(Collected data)
§

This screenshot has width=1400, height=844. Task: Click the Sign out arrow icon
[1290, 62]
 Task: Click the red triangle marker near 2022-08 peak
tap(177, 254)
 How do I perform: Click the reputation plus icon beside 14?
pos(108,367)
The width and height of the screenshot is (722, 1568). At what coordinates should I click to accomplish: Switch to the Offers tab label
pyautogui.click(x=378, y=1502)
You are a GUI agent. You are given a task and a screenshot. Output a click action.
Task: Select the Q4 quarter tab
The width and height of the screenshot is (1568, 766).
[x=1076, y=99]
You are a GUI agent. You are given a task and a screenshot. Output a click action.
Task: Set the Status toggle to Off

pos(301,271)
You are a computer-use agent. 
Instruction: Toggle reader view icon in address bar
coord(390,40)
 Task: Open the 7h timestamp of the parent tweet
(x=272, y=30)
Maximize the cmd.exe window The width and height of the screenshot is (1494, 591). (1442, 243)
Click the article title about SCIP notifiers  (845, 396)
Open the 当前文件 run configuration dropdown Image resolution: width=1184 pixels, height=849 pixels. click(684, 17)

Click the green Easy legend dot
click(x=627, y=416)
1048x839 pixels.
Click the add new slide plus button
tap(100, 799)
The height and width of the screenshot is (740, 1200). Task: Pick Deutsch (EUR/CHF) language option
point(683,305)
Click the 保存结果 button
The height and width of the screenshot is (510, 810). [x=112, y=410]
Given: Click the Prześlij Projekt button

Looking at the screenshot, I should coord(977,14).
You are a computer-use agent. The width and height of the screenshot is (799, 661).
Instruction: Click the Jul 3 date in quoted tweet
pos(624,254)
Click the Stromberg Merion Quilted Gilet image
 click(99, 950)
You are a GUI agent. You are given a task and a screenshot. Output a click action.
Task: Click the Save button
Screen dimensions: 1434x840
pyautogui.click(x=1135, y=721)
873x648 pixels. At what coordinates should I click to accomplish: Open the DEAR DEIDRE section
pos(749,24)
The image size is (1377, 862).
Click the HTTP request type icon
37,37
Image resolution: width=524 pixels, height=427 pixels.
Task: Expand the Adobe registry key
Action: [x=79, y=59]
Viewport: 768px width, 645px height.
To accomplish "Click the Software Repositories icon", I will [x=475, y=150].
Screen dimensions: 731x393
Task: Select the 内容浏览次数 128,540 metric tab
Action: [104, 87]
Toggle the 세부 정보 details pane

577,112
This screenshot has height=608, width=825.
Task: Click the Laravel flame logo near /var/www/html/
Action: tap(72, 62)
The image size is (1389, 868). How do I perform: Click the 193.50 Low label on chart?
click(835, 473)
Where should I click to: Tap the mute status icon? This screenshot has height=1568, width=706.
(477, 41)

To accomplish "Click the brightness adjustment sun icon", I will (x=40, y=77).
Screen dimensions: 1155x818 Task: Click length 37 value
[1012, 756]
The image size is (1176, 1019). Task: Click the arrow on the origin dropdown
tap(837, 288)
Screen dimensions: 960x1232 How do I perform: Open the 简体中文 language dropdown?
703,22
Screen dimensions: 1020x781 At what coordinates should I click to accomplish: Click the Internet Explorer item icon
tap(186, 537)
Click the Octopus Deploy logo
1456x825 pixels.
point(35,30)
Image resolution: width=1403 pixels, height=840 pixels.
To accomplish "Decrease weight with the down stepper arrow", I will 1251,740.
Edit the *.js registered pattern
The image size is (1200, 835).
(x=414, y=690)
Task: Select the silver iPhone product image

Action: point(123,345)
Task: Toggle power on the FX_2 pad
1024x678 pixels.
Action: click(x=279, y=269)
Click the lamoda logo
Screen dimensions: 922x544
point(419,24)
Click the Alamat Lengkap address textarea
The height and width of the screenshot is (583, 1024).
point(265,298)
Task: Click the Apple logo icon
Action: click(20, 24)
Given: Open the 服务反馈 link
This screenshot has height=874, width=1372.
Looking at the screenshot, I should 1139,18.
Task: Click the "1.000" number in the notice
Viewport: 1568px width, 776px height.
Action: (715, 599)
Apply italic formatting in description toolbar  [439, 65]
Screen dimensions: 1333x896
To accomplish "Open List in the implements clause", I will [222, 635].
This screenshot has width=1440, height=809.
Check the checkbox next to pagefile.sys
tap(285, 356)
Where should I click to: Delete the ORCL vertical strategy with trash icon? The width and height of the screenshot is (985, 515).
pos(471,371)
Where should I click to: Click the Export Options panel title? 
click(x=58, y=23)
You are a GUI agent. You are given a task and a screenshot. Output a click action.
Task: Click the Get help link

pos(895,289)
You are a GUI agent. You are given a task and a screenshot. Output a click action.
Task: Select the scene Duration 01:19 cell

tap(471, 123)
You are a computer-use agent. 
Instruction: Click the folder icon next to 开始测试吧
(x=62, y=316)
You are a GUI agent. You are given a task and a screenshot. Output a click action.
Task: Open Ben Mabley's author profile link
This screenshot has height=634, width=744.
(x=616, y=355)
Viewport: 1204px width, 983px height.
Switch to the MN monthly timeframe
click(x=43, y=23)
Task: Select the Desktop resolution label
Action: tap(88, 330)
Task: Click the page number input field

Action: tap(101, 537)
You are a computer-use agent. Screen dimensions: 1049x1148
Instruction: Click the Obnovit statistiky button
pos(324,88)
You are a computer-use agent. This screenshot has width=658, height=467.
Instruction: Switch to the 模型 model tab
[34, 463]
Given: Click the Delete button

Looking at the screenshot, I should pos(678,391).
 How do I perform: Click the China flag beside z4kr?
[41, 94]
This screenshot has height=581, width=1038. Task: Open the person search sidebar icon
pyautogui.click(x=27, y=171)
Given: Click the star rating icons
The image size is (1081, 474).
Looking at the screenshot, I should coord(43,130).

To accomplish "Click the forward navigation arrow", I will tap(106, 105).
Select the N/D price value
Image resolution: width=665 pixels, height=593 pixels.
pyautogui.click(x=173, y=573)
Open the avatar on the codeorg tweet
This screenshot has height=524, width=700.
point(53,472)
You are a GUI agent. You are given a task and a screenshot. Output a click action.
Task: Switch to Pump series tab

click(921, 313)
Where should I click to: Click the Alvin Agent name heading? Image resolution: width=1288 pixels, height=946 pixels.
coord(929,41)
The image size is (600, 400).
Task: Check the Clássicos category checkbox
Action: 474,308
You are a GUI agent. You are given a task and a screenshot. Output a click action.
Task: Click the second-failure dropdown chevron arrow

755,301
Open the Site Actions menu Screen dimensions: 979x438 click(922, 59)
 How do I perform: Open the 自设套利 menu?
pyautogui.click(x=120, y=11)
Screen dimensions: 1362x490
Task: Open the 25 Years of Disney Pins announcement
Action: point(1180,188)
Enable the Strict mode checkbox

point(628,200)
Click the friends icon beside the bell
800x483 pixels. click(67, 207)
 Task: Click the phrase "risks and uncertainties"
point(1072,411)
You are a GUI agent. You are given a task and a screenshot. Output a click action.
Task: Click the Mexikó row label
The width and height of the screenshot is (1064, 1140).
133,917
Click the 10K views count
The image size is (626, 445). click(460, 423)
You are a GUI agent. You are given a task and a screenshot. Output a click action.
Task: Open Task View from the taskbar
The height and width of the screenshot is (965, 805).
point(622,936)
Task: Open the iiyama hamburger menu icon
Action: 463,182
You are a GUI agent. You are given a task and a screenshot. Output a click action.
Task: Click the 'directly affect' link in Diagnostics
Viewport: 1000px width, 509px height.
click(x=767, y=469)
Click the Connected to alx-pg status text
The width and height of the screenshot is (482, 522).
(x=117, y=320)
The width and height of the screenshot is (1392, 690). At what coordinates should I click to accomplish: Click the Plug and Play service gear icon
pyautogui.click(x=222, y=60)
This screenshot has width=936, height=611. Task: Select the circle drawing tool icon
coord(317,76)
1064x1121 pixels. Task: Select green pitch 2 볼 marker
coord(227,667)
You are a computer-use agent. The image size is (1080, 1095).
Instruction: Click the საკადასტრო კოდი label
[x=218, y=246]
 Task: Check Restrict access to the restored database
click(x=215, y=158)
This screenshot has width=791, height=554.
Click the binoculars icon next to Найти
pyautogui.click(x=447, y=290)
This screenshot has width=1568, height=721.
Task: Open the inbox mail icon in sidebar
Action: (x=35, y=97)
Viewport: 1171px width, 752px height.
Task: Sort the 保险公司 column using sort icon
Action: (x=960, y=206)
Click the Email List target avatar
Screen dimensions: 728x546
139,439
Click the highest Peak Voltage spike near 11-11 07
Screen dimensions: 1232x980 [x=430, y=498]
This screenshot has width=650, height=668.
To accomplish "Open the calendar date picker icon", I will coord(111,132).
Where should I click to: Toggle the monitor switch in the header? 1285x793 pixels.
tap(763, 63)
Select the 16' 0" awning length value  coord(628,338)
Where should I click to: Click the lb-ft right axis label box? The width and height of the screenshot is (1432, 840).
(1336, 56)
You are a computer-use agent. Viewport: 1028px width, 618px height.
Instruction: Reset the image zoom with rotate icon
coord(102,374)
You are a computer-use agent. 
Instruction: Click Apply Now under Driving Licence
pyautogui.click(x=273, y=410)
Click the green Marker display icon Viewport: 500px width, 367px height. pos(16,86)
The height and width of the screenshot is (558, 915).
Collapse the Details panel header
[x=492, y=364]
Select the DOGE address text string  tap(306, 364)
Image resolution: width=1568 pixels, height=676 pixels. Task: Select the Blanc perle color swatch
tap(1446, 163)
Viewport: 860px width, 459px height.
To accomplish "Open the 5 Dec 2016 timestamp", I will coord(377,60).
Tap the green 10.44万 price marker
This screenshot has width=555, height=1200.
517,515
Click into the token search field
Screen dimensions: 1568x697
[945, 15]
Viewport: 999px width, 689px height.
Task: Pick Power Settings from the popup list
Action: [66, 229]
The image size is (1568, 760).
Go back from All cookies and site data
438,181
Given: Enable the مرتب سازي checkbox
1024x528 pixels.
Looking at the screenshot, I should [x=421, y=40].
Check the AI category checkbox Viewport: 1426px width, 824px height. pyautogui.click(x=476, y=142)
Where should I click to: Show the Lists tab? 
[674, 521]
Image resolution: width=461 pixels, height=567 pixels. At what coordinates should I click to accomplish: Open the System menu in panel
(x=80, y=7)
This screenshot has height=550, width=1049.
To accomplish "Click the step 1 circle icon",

§

From the data above, determine how many lines hold "computer", and write only the number.

8